I woke up every day angry, crying and asking God, “When am I going to stop feeling like this?” In January 2015, I almost lost my life from another attempted suicide and slipped into a coma. Geoff was desperate, looking for any way to help me, and he found a small blurb written in Psychology Today about people with treatment-resistant depression finding success with the psychedelic drug ketamine. I regained consciousness and agreed to try it, but I told him that he would have to accept that he had to let me go if it didn't work.

Fortunately, ketamine was my answer.

Vials of ketamine, 2022 (Photo/Susan Gayhart)

Ketamine is stigmatized as a street drug and for its hallucinogenic effects. The treatments are also very expensive, not usually covered by insurance, and at the time, there were few clinics in the U.S. that even offered the treatment. I found a psychiatrist in New Jersey who could give me the medicine, so I had to travel eight hours to his office and get a hotel to receive six treatments in two weeks under his care before returning home to Virginia.

A person typically knows if ketamine will be beneficial for them within six treatments, but I knew from day one, because I was still struggling with agoraphobia at the time. Geoff asked me if I wanted to go to the mall with him, a place that terrified me, but I didn’t feel anxious. I still had fearful thoughts about it, but my body didn’t respond to them. That was the first good sign. The third treatment uplifted my depression enough for me to be smiling. Other people around me — my family, my husband and my son — noticed a difference before I did. Even taking a shower, which was previously overwhelming to me, seemed like a good idea. To have a sense of joy, to giggle and to have it be genuine were all new feelings for me.

I eventually found a doctor closer to me who administered intramuscular ketamine, a procedure where the drug is injected into your muscle from a syringe. After the injection, I would retreat to a side room, put on headphones, meditate for 45 minutes and leave. As I started to feel better, I was able to integrate healthy coping mechanisms into my life. Now I’m virtually symptom-free for the two-week period in between treatments. I might have a suicidal thought or two, but I don't entertain them. I have more control over where my mind wanders.

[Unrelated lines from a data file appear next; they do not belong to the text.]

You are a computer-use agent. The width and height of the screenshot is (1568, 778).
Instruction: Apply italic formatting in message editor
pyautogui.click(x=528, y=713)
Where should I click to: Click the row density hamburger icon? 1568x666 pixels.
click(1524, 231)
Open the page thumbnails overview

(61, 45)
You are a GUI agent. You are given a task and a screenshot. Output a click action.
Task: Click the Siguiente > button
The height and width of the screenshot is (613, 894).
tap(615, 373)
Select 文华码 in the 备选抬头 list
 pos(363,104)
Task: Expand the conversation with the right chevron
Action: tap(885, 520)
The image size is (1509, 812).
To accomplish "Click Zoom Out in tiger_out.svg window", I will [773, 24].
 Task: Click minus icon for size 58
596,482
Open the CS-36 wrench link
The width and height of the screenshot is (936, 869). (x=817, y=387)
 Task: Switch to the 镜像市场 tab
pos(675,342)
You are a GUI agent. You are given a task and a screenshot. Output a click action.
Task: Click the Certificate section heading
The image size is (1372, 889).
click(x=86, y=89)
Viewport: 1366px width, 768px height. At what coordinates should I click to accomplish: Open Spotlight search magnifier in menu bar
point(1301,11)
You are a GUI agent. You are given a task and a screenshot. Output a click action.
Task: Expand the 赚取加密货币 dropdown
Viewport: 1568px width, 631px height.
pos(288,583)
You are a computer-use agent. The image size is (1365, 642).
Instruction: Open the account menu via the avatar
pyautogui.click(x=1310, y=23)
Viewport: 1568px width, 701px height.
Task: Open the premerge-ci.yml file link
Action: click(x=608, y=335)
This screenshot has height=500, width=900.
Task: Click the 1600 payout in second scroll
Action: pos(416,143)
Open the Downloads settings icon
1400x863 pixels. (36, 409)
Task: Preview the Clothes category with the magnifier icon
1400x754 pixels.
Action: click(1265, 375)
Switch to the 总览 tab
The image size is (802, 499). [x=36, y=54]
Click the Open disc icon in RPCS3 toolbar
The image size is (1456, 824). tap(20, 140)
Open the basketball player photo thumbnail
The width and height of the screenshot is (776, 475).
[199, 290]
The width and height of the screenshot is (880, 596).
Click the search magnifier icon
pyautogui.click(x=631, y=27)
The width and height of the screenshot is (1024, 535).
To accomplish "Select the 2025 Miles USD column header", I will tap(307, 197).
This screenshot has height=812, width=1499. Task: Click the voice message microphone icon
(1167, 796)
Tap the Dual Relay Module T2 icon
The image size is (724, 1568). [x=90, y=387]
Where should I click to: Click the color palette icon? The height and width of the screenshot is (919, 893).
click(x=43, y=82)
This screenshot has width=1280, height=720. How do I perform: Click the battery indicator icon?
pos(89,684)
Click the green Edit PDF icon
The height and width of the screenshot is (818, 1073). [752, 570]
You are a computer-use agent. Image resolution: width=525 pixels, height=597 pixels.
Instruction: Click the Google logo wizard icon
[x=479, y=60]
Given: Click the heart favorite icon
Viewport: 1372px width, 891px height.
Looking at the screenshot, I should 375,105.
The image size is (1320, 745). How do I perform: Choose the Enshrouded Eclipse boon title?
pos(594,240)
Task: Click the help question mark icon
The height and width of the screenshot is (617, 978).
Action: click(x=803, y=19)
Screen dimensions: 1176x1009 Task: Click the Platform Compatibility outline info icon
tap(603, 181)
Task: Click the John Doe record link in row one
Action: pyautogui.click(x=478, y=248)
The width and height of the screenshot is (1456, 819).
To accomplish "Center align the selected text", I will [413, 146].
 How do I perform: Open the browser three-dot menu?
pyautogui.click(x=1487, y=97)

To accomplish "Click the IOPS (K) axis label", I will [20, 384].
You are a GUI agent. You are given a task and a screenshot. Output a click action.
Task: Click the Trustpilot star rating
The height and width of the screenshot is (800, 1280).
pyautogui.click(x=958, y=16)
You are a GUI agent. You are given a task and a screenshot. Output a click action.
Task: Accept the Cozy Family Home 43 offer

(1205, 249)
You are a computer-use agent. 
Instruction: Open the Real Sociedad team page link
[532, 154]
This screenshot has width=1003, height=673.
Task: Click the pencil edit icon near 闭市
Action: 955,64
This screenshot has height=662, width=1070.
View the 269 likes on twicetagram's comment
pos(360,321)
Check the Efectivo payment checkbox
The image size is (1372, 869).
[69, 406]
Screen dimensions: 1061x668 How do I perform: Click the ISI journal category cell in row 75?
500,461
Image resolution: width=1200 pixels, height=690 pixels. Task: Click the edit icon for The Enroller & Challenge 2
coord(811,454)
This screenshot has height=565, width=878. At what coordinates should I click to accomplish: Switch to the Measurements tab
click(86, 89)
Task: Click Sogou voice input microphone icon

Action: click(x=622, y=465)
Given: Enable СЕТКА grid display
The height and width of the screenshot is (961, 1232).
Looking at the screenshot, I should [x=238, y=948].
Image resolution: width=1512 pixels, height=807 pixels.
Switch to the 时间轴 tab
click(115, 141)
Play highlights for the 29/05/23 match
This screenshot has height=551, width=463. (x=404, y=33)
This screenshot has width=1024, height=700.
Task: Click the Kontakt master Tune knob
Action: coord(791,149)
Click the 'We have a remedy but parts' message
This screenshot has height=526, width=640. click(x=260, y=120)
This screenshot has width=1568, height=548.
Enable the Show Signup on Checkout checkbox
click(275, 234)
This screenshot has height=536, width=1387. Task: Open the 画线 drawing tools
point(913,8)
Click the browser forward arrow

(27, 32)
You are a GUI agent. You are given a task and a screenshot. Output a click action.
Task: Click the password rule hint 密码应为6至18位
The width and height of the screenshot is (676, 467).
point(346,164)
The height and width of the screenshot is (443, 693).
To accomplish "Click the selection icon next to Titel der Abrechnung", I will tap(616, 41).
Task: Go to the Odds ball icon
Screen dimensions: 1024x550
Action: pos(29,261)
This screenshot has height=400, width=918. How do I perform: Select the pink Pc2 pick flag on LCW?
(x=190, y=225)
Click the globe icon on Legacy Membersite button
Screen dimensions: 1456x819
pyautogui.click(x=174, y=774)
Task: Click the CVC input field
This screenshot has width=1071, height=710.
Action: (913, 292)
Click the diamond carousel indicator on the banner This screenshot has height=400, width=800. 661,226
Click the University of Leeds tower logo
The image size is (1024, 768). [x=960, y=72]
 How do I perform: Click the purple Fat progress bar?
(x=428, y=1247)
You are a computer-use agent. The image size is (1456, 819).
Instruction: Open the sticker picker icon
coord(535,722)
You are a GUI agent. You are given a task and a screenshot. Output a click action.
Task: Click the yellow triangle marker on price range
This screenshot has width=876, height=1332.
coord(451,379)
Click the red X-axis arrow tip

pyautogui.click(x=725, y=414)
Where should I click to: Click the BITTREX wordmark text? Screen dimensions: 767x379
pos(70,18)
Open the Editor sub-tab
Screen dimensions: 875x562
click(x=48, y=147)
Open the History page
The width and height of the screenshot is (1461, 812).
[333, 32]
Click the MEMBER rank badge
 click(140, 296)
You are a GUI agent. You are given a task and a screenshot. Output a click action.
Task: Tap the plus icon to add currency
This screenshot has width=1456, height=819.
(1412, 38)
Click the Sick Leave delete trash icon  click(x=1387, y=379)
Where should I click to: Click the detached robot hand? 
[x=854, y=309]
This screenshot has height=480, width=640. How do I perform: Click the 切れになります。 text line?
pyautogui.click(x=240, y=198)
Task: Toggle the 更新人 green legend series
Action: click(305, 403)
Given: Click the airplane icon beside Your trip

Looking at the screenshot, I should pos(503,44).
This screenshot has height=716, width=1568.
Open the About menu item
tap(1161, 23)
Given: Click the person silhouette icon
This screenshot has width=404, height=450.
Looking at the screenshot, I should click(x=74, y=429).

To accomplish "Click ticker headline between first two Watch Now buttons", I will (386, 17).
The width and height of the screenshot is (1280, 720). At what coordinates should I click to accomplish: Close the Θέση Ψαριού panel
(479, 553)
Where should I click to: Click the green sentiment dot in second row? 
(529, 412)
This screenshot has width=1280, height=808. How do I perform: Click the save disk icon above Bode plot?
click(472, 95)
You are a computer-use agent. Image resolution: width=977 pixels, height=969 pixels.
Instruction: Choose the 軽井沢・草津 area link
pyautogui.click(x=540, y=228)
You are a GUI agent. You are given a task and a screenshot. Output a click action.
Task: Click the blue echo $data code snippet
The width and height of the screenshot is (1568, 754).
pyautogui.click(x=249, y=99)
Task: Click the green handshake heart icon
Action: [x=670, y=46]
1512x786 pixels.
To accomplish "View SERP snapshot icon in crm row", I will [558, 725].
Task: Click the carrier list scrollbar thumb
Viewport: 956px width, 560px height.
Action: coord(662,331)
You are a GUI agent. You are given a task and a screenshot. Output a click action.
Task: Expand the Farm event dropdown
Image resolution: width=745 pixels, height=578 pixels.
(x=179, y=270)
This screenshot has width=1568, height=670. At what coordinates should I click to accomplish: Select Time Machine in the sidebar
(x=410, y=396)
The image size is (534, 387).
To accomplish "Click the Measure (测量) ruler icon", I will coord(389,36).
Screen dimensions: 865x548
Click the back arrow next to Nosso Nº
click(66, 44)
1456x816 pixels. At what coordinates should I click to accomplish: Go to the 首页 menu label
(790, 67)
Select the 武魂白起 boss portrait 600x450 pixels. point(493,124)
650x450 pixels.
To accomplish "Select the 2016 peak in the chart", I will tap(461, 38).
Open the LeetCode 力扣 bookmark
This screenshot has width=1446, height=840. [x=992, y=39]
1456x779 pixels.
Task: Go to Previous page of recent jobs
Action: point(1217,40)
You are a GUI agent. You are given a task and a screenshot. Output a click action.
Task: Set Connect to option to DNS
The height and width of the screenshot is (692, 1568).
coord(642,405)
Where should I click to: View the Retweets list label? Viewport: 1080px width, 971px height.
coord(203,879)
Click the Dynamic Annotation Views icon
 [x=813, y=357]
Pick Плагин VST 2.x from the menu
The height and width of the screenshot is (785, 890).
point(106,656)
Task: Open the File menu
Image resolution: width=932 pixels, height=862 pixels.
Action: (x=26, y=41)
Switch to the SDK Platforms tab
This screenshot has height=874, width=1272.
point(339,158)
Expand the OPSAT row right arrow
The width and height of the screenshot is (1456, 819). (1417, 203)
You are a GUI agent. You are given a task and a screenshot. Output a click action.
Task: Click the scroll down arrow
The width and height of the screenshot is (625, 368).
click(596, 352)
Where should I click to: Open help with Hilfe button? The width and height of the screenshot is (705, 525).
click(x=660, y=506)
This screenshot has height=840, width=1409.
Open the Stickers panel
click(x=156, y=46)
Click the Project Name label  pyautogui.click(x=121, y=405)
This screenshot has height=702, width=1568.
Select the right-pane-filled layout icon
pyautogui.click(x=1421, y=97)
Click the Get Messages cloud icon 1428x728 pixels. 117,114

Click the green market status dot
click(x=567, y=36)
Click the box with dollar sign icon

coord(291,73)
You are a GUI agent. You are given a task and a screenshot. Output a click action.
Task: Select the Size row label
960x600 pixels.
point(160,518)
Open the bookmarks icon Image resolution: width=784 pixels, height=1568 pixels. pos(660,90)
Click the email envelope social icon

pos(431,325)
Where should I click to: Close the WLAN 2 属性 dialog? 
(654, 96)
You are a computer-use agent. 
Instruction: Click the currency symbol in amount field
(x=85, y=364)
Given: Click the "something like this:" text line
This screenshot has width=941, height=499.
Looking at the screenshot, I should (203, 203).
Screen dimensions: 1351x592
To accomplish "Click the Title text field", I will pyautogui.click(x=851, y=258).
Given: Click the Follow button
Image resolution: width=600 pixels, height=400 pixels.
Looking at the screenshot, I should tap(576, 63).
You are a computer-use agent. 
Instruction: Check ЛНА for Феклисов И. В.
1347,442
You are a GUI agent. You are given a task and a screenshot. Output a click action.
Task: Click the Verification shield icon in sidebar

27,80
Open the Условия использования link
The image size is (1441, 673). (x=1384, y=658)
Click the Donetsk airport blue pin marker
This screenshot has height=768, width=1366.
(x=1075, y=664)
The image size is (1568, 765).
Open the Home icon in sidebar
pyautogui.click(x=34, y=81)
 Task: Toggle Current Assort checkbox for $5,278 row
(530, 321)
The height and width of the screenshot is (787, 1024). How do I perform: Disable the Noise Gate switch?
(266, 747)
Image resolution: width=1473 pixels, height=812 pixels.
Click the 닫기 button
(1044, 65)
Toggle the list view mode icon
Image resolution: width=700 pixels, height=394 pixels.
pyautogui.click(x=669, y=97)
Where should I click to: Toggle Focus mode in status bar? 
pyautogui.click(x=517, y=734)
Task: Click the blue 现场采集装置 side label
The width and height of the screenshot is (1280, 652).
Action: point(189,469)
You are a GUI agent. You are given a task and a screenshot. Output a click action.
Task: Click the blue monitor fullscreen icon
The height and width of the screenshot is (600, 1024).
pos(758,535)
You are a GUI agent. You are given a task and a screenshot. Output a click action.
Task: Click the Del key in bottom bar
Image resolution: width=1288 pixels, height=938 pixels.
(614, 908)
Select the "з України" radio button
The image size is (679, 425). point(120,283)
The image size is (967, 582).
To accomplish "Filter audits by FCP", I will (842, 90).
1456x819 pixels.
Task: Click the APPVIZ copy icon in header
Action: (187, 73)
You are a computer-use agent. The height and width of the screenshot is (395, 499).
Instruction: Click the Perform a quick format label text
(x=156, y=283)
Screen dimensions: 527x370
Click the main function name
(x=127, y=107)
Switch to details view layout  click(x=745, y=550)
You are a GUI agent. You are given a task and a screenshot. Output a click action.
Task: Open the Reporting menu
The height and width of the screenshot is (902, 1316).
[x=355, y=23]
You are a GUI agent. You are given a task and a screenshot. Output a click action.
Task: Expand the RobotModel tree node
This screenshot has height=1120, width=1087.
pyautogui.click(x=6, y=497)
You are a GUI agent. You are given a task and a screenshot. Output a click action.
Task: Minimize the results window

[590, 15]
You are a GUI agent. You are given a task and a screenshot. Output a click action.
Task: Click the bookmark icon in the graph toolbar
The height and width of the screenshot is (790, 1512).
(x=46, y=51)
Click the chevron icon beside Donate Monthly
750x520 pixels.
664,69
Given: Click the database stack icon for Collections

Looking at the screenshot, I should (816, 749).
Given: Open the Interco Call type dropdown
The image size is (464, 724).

I've replaced the word “depression” with melancholy or low mood because that word has a different meaning for me. I can feel a wide range of emotions that I only knew the definitions of, but had never experienced. Whenever I have a bad day, I think of what my son once said to me: “Old Susan lived in a closet. She would have given anything for your bad days today.” I keep that close to my heart. I honor my feelings, but they don’t dominate my life.

I never kept things from my son, and I wanted him to know it was okay to talk about hard feelings and difficult situations. Geoff is my person; I literally wouldn't be alive today if it wasn't for him. He and my son made it worth staying on this earth. It's hard to have somebody grow up with a parent with severe depression, but I think it’s made my son a more compassionate being. He has a huge heart and works well with other people struggling with depression.

Today my days revolve around engaging in life, enjoying sunny days or talking with my son. The simple things, like being able to enjoy other people’s company or brush my teeth and take a shower, are miracles for me. I remember days where I wouldn’t be able to do those things for weeks. I wasn’t able to be at my son’s high school graduation, but a year ago, he got married and I was able to be a part of it.

Joy is an inner feeling too, the sense of being okay in my own skin. I had only been told that other emotions would bring me joy. Now I can experience it on a daily basis and connect with people and the world around me. Ketamine didn’t give me my life back — it gave me the life I never had without it.



Editor’s Note: People should not take themselves off of any medication without the supervision of a medical professional.

If you or someone you know is having a mental health crisis, please call or text the Suicide and Crisis Lifeline at 988.